Rabbimiz, Kur’ân-ı Kerim’de, “Nûn. Kalem ve ehl-i kalemin satırlara dizdikleri ve dizecekleri şeyler hakkı için!” buyurmaktadır (Kalem, 68/1–2). Efendimize indirilen ilk âyetlerden biri de yine kalemle ilgilidir: “(Rabbin) kalemle yazmayı öğretendir.” (Alâk, 96/4).

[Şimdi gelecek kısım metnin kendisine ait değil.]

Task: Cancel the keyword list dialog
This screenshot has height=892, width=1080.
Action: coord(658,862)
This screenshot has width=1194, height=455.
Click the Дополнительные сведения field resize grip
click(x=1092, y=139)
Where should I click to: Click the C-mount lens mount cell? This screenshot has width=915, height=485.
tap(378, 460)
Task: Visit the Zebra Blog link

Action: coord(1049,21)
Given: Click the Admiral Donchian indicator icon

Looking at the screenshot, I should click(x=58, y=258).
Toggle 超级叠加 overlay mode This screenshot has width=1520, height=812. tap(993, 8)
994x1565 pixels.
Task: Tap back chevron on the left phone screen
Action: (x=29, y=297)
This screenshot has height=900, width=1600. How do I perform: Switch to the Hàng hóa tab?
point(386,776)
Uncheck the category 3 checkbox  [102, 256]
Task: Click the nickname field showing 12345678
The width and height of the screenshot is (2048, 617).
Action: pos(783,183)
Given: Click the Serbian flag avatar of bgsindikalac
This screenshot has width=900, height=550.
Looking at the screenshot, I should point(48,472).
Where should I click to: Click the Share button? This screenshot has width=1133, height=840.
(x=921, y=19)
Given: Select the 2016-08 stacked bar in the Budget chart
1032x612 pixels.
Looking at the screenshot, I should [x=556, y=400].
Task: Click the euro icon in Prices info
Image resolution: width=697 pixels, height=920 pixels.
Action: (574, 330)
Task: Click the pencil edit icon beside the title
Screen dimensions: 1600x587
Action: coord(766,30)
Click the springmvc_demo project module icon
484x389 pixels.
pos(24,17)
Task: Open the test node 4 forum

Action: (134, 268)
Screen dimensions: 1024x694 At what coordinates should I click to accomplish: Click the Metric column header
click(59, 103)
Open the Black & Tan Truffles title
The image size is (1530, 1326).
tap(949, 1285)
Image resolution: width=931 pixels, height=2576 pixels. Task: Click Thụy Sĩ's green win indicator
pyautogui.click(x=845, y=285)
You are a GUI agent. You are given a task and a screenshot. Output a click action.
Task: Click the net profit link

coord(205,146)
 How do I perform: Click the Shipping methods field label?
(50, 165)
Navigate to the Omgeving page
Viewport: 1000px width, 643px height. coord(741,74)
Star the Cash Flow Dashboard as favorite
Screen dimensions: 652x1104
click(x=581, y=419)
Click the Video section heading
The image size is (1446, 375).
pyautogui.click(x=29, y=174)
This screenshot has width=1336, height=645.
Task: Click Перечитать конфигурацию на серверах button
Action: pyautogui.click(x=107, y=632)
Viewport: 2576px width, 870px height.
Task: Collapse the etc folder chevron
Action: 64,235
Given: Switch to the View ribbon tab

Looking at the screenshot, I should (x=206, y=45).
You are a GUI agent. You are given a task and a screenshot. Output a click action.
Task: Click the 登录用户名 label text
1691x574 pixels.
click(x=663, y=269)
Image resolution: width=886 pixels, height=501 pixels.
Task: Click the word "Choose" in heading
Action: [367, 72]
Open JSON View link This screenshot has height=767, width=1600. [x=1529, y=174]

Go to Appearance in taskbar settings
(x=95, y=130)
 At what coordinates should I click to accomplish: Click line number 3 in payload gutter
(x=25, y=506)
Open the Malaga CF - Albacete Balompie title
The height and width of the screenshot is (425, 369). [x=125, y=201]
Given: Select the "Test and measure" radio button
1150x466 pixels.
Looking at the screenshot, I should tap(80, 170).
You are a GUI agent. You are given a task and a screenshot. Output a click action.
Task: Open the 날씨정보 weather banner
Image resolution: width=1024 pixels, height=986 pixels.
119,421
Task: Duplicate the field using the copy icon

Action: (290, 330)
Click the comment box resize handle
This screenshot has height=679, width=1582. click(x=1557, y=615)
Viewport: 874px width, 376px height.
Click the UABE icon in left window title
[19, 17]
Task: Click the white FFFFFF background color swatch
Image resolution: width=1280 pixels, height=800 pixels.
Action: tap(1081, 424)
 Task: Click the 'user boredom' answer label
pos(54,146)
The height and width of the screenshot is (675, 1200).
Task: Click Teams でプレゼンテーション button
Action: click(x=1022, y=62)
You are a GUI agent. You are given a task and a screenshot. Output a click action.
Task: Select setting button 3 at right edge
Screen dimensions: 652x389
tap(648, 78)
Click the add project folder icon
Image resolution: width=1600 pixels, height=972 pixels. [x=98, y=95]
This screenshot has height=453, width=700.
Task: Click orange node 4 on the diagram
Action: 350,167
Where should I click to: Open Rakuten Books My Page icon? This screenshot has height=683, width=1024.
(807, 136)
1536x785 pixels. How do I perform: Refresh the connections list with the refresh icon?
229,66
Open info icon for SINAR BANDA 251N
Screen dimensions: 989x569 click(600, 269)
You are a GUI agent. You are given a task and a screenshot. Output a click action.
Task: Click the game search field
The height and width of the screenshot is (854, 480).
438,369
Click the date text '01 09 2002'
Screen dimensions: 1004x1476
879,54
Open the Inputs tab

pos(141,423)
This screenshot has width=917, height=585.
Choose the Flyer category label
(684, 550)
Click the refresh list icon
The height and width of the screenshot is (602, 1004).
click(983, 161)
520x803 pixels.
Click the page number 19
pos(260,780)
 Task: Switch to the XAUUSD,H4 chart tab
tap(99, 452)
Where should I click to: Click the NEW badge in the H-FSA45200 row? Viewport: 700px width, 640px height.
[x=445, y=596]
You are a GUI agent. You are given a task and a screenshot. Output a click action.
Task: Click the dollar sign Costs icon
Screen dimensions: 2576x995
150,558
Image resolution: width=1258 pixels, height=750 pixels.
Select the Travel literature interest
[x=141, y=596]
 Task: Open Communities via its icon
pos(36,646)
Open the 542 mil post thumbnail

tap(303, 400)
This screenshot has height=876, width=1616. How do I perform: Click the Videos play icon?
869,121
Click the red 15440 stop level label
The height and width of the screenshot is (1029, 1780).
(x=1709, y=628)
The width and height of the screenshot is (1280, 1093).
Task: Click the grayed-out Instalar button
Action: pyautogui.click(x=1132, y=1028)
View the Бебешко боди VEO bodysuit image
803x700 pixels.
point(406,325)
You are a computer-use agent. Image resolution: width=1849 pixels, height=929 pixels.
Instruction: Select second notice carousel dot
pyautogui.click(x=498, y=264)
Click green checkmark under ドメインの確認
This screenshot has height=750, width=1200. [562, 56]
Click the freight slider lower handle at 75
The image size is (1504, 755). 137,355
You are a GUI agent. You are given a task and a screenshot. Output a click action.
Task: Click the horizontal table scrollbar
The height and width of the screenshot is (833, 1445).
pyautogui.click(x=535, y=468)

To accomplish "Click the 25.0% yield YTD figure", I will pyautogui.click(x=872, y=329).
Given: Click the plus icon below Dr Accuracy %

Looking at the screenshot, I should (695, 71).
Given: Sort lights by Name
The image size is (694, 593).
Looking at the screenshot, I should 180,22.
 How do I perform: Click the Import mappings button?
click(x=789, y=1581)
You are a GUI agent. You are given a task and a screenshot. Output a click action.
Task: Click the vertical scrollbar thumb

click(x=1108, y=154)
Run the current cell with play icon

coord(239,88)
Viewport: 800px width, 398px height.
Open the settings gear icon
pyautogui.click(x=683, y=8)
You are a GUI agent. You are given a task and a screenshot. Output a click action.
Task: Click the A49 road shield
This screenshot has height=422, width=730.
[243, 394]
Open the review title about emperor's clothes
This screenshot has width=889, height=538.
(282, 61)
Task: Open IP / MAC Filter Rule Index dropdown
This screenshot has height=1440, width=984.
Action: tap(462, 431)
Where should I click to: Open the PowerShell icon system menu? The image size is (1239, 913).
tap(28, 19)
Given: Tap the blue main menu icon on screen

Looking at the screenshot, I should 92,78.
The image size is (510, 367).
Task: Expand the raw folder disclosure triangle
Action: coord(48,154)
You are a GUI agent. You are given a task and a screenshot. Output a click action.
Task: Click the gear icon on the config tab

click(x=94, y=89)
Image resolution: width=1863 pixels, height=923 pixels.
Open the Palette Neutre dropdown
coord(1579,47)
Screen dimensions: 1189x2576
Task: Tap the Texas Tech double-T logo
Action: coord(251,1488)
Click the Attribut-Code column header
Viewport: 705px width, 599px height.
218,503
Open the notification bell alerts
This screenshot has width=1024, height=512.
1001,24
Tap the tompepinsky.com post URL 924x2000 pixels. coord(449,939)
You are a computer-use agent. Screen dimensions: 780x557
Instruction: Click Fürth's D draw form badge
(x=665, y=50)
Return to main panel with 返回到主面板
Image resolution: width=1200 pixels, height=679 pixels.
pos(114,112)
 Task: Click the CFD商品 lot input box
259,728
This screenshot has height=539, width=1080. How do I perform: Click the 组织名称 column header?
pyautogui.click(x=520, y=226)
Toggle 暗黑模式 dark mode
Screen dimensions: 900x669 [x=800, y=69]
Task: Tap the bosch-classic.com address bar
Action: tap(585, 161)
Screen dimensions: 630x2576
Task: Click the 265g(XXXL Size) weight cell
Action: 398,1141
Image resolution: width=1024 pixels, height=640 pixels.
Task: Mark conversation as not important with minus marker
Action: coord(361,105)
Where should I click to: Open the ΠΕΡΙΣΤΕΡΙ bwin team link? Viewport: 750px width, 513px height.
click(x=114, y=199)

“Konuşma melekesi, Allah’ın (celle celâluhu) insan üzerindeki en büyük nimetlerinden biridir. En büyük Söz olan Kur’ân, aynı zamanda Cenab-ı Allah’ın insana olan en büyük nimetidir (Rahmân, 55/1–4). Bunun gibi, kalemle yazmayı bilmek de bir başka büyük nimettir. Kur’ân’ın en küçük bir değişikliğe uğramadan bize kadar gelmesindeki en önemli sebeplerden biri, onun Allah Resûlü’nün bizzat yazdırmasıyla vahiy kâtipleri tarafından kayda geçirilmiş olmasıdır. Cenab-ı Allah kaleme ve kalemle yazılan yazılara yemin etmektedir. Bu yeminde en büyük pay, elbette Kur’ân’a ve onun yazıya geçirilmesinedir… Bediüzzaman, ‘Şu gördüğün büyük âleme büyük bir kitap nazarıyla bakılırsa, Nur-u Muhammedî (aleyhissalâtü vesselâm) o kitabın kâtibinin kaleminin mürekkebidir.’[iii] der. Dolayısıyla Nûn, ilk âyetlerin Peygamber Efendimizle ilgili olduğu da dikkate alındığında, belki buradaki ilk anlamıyla Peygamberimizin ilk yaratılan varlık olan nuruna, yani yaratılışın mürekkebine, Kalem de onunla kâinatın yazıldığı Kalem’e işaret etmektedir.”[iv]
[i] Bediüzzaman Said Nursî, Tarihçe-i Hayat, İstanbul: Şahdamar Yayınları, 2010, s. 54.
[ii] Abdullah Aymaz, “Risale-i Nur Üniversitesinden İslâmköylü Hâfız Ali”, Çağlayan, Sayı: 7, Ekim 2017.
[iii] Bediüzzaman Said Nursî, Mesnevî-i Nûriye, İstanbul: Şahdamar Yayınları, 2007, s. 105.
[iv] Ali Ünal, Allah Kelâmı Kur’an-ı Kerim ve Açıklamalı Meali, “Kalem sûresi”, İstanbul: Define Yayınları, 2007, s. 1233.